» **REQUIRED WORK**
Return the stretch of the data from the line containing "is (1796, 421)." through the end, copied word for word.

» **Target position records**
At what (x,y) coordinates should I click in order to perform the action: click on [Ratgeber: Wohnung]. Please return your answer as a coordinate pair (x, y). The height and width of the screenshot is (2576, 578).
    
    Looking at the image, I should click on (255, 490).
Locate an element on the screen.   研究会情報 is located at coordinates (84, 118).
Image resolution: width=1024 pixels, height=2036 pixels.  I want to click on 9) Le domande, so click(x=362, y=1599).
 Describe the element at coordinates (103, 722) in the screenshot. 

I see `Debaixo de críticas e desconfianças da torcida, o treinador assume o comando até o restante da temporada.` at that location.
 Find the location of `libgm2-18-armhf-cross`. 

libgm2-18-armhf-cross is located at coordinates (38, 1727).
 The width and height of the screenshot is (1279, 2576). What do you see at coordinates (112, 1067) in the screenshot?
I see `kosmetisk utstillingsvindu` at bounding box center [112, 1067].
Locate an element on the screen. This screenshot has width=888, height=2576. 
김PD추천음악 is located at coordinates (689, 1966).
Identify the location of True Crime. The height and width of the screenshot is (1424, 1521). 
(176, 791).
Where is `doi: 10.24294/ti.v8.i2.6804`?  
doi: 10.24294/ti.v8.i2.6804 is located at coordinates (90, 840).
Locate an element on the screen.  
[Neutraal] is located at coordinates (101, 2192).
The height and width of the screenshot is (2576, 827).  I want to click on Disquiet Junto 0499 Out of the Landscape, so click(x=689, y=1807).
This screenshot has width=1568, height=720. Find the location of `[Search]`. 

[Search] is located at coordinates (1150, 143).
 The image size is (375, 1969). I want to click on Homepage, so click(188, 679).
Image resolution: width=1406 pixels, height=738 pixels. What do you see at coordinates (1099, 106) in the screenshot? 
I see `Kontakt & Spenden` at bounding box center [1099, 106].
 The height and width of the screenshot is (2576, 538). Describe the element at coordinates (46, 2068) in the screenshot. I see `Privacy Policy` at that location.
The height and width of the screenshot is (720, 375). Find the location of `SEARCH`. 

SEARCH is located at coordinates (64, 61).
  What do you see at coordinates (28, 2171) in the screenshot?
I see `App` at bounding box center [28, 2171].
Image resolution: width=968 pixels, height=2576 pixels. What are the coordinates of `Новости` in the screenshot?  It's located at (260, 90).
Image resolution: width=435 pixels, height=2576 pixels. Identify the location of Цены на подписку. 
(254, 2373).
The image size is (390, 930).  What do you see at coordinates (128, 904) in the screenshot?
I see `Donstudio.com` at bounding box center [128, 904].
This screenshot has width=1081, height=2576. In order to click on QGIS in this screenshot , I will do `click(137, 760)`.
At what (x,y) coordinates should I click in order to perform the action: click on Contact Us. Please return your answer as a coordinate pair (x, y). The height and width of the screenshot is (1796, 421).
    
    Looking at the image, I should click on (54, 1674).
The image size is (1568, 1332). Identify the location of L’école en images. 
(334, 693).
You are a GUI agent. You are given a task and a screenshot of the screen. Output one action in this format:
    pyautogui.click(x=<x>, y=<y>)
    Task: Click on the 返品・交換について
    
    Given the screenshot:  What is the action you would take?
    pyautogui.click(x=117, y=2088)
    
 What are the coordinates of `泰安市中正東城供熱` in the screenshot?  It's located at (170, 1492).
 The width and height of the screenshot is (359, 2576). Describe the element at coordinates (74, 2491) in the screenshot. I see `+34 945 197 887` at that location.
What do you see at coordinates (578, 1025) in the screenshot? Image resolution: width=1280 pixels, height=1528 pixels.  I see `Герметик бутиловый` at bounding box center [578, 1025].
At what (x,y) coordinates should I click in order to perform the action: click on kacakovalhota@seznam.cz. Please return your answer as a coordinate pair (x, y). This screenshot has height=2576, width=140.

» **TASK RESPONSE**
At what (x,y) coordinates should I click in order to perform the action: click on Contact Us. Please return your answer as a coordinate pair (x, y). The height and width of the screenshot is (1796, 421).
    
    Looking at the image, I should click on (54, 1674).
The image size is (1568, 1332). Identify the location of L’école en images. 
(334, 693).
You are a GUI agent. You are given a task and a screenshot of the screen. Output one action in this format:
    pyautogui.click(x=<x>, y=<y>)
    Task: Click on the 返品・交換について
    
    Given the screenshot:  What is the action you would take?
    pyautogui.click(x=117, y=2088)
    
 What are the coordinates of `泰安市中正東城供熱` in the screenshot?  It's located at (170, 1492).
 The width and height of the screenshot is (359, 2576). Describe the element at coordinates (74, 2491) in the screenshot. I see `+34 945 197 887` at that location.
What do you see at coordinates (578, 1025) in the screenshot? Image resolution: width=1280 pixels, height=1528 pixels.  I see `Герметик бутиловый` at bounding box center [578, 1025].
At what (x,y) coordinates should I click in order to perform the action: click on kacakovalhota@seznam.cz. Please return your answer as a coordinate pair (x, y). This screenshot has height=2576, width=140.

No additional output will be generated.